◆ Given data
★ ★ ★ ★
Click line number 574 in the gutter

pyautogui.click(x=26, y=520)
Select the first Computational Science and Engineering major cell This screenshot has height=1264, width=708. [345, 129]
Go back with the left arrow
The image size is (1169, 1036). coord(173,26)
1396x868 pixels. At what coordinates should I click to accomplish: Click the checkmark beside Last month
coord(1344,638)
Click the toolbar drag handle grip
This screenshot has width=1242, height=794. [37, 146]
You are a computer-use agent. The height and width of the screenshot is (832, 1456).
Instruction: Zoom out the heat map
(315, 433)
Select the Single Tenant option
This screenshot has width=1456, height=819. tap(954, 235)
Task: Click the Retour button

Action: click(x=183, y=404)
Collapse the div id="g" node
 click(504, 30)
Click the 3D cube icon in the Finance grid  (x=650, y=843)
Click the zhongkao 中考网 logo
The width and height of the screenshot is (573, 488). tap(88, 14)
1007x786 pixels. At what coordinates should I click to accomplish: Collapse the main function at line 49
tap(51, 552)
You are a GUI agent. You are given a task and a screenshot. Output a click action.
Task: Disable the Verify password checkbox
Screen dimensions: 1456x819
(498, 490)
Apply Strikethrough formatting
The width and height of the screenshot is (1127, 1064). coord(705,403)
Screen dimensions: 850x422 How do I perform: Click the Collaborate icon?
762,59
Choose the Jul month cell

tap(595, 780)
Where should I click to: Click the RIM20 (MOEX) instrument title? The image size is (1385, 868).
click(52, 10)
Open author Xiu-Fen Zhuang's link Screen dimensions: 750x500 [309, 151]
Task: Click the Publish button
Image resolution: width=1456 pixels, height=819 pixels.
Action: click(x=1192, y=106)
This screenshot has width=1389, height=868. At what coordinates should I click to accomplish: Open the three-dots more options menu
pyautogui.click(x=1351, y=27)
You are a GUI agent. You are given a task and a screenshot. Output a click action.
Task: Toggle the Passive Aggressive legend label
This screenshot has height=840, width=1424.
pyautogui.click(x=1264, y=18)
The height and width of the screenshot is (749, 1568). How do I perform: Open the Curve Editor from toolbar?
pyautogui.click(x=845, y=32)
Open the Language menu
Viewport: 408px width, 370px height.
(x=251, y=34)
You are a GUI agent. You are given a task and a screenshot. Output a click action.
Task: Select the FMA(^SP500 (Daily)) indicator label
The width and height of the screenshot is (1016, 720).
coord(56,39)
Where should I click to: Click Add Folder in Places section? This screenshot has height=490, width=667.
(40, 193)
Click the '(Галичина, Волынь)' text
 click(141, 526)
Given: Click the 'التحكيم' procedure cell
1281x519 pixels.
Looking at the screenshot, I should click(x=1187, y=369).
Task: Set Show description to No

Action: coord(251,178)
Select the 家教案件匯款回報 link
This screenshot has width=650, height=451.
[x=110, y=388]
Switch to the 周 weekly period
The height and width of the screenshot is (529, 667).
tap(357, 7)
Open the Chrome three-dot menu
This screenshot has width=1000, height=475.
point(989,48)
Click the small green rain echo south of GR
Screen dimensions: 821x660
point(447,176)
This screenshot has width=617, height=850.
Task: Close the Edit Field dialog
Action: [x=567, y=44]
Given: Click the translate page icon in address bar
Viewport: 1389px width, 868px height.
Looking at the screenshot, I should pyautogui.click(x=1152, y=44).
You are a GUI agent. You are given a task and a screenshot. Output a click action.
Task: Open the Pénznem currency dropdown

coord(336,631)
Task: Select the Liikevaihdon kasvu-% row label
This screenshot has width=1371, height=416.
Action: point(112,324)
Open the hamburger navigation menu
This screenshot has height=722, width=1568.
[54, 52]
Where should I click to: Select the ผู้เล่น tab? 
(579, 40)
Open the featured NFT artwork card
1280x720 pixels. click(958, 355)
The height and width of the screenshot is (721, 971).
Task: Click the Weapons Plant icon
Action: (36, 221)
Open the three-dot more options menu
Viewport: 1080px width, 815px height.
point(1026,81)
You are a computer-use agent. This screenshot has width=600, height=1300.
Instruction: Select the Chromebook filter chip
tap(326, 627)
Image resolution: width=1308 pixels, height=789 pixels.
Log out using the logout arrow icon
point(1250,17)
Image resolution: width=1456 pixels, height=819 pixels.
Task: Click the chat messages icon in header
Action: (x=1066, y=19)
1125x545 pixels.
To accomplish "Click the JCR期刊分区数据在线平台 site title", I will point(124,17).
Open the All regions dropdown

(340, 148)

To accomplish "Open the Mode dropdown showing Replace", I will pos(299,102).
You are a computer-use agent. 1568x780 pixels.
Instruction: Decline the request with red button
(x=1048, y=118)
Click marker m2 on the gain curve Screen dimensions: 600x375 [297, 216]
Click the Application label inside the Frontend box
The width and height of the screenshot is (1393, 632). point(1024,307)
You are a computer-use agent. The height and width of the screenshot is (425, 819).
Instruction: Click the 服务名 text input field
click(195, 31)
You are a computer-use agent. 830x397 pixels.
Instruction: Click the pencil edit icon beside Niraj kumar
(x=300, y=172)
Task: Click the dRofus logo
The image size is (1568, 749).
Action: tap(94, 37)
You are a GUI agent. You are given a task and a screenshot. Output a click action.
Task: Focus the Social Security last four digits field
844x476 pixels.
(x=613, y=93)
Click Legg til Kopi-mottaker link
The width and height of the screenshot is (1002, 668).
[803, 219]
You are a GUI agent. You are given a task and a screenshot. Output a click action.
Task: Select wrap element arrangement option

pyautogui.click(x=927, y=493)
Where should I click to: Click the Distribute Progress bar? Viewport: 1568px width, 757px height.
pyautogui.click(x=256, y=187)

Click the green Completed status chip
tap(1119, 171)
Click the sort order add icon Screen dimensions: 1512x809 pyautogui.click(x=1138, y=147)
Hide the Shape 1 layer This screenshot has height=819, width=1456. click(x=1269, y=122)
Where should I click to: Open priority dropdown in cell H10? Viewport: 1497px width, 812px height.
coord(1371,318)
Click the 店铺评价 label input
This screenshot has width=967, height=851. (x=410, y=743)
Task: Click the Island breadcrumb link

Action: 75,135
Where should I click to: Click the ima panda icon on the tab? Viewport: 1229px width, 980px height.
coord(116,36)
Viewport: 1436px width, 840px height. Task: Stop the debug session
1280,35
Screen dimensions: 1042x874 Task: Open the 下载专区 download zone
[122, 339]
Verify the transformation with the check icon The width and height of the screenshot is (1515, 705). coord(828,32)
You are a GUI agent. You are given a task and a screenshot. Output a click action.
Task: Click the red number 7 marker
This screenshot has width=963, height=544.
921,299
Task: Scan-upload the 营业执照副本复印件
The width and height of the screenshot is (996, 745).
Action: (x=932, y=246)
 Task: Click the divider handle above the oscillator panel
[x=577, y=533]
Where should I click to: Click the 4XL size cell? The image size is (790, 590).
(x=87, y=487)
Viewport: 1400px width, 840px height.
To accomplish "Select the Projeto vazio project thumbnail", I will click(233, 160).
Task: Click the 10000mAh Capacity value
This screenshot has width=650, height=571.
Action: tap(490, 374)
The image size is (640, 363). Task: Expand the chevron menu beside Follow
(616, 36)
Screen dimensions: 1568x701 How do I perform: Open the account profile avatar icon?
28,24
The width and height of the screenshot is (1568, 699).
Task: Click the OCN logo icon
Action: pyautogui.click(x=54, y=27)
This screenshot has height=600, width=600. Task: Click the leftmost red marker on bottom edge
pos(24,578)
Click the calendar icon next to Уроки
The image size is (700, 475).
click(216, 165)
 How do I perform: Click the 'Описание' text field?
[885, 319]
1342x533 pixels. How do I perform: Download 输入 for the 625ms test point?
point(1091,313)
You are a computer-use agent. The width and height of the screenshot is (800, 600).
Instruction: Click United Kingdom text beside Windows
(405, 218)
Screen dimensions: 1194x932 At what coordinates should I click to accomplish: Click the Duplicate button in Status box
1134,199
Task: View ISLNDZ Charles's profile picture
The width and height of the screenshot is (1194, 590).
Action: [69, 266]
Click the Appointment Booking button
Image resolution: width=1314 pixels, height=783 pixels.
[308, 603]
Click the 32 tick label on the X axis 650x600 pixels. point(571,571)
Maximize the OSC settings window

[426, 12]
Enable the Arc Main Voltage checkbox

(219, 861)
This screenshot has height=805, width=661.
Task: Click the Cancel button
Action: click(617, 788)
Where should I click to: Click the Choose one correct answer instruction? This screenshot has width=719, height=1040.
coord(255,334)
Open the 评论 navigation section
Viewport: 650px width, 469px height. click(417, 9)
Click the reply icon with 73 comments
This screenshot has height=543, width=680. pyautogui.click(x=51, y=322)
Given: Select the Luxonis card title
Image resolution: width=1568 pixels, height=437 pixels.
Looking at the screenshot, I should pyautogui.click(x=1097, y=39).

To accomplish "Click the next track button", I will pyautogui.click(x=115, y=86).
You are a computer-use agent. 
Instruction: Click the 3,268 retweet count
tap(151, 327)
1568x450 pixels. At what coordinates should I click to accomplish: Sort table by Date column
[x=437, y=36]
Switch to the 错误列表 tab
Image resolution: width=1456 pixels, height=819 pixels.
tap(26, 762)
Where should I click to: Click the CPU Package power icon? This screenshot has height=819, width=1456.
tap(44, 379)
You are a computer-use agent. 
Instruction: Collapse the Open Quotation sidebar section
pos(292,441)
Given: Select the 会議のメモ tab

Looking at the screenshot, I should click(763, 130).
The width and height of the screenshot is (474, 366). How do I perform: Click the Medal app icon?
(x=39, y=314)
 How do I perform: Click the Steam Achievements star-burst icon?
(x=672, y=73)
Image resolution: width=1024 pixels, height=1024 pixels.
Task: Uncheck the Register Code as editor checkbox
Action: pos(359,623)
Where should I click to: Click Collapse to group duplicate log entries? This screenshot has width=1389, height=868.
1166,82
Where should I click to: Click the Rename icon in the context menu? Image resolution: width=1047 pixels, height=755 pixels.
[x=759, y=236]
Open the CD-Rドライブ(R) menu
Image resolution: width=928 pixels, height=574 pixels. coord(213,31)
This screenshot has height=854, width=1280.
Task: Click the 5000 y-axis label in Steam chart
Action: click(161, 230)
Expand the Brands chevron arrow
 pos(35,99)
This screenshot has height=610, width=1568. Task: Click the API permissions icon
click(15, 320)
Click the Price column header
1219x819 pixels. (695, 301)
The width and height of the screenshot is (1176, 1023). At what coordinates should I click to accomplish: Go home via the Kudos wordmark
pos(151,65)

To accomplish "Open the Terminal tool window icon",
★ ★ ★ ★
◆ Exercise aim
Convert the entries from the line containing "Viewport: 1436px width, 840px" through the line containing "Action: pyautogui.click(x=54, y=27)" into a Markdown table. Use two columns, Row for a running row number and Line for each line, and leave out any blank lines.

◆ Answer
| Row | Line |
|---|---|
| 1 | Viewport: 1436px width, 840px height. Task: Stop the debug session |
| 2 | 1280,35 |
| 3 | Screen dimensions: 1042x874 Task: Open the 下载专区 download zone |
| 4 | [122, 339] |
| 5 | Verify the transformation with the check icon The width and height of the screenshot is (1515, 705). coord(828,32) |
| 6 | You are a GUI agent. You are given a task and a screenshot. Output a click action. |
| 7 | Task: Click the red number 7 marker |
| 8 | This screenshot has width=963, height=544. |
| 9 | 921,299 |
| 10 | Task: Scan-upload the 营业执照副本复印件 |
| 11 | The width and height of the screenshot is (996, 745). |
| 12 | Action: (x=932, y=246) |
| 13 |  Task: Click the divider handle above the oscillator panel |
| 14 | [x=577, y=533] |
| 15 | Where should I click to: Click the 4XL size cell? The image size is (790, 590). |
| 16 | (x=87, y=487) |
| 17 | Viewport: 1400px width, 840px height. |
| 18 | To accomplish "Select the Projeto vazio project thumbnail", I will click(233, 160). |
| 19 | Task: Click the 10000mAh Capacity value |
| 20 | This screenshot has width=650, height=571. |
| 21 | Action: tap(490, 374) |
| 22 | The image size is (640, 363). Task: Expand the chevron menu beside Follow |
| 23 | (616, 36) |
| 24 | Screen dimensions: 1568x701 How do I perform: Open the account profile avatar icon? |
| 25 | 28,24 |
| 26 | The width and height of the screenshot is (1568, 699). |
| 27 | Task: Click the OCN logo icon |
| 28 | Action: pyautogui.click(x=54, y=27) |